REQUIREMENTS:
1) From the blog post on birds seen in southern Alberta and British Columbia, quote verbatim the passage beginning with the words containing "A Black-backed Woodpecker is" and ending with "this Lazuli Bunting.".
2) Continue the blog post on birds seen in southern Alberta and British Columbia in June 2018, starting after its final sentence.

Translate

Tuesday, June 26, 2018

June 1-14 2018, Birds seen at Southern Alberta, Pakowki Lake, Writing-on-stone Park, Kettle River Campground, British Columbia

This blog is comprised of a collection of photos taken at various locations in southern British Columbia and Alberta between June 1 and June14, 2018.  
We made a stop at Kettle River campground for a few nights.  The object of our visit was to find a Black-backed Woodpecker.  A pair of Lewis's Woodpeckers first grabbed our attention.

A Black-backed Woodpecker is not rare but after 25 years of birding we had never seen one.  There were reports of one at Kettle River.  It took a few hours but we finally found it, making it number 400 on our British Columbia list.

One of the first stops on this trip was in Princeton, B.C.. We joined the BC Field Ornithologists here for a birding tour.  One of the highlights was this Lazuli Bunting.

MATERIAL:
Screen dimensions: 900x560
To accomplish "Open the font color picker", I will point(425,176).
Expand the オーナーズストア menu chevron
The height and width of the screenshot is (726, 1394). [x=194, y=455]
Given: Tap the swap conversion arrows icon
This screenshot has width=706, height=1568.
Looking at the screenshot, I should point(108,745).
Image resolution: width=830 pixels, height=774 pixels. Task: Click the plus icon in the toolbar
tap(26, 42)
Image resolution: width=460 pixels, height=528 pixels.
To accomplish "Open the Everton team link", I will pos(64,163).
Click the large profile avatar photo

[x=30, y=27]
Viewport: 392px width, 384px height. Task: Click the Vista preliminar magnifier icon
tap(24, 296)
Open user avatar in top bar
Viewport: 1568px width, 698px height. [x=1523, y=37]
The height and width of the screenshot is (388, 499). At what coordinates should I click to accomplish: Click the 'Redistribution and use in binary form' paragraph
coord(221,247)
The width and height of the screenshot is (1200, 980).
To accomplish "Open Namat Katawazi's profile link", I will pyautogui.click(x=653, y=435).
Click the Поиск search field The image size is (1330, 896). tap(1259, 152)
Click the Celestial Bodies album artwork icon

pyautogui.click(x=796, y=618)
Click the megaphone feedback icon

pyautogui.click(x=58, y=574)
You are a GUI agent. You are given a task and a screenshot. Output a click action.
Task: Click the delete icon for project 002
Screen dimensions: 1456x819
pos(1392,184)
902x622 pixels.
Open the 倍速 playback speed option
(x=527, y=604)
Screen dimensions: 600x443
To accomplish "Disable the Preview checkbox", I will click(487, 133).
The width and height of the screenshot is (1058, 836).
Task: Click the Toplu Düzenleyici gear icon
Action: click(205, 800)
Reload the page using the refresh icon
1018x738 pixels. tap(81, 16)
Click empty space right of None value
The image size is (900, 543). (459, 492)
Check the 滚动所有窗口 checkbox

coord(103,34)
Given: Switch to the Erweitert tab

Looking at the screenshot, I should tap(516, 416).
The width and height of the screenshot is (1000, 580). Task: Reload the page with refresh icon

SOLVED TASKS:
1)
A Black-backed Woodpecker is not rare but after 25 years of birding we had never seen one.  There were reports of one at Kettle River.  It took a few hours but we finally found it, making it number 400 on our British Columbia list.

One of the first stops on this trip was in Princeton, B.C.. We joined the BC Field Ornithologists here for a birding tour.  One of the highlights was this Lazuli Bunting.

2)
This tour also provided a very cooperative female Violet-green Swallow.

We stopped at Writing-on-stone provincial park on our way back to B.C.  This little park is tucked away on the Montana border but always popular with local residents and tourists alike.
Two of the reasons for the popularity are the hoodoos and petroglyphs.  Formed by erosion, these interesting hoodoos can be explored by trails leading through them. 
The  Milk River winds its way through the valley.  The campsite is nestled in the grove of large trees at the top of the picture.
A bust of Trump or some other ancient inhabitant??


Rock Wrens were common amongst the hoodoos.
I have a feeling this Western Cottontail had seen many hikers pass by him before us.
Black-billed Magpie at the campsite.
A Yellow Warbler gleans the willows.
It blends in with the yellow flowers of the willow.

Another stop on our trip was Foremost, Alberta.  This was the closest campground to Pakowki Lake which is well known for its bird diversity.
There were many Eared Grebes courting on Pakowki.
American Avocets were filtering out food.  
As were Black-necked Stilts.
White-faced Ibis almost seem like a sub-tropical bird but they appear to like Southern Alberta.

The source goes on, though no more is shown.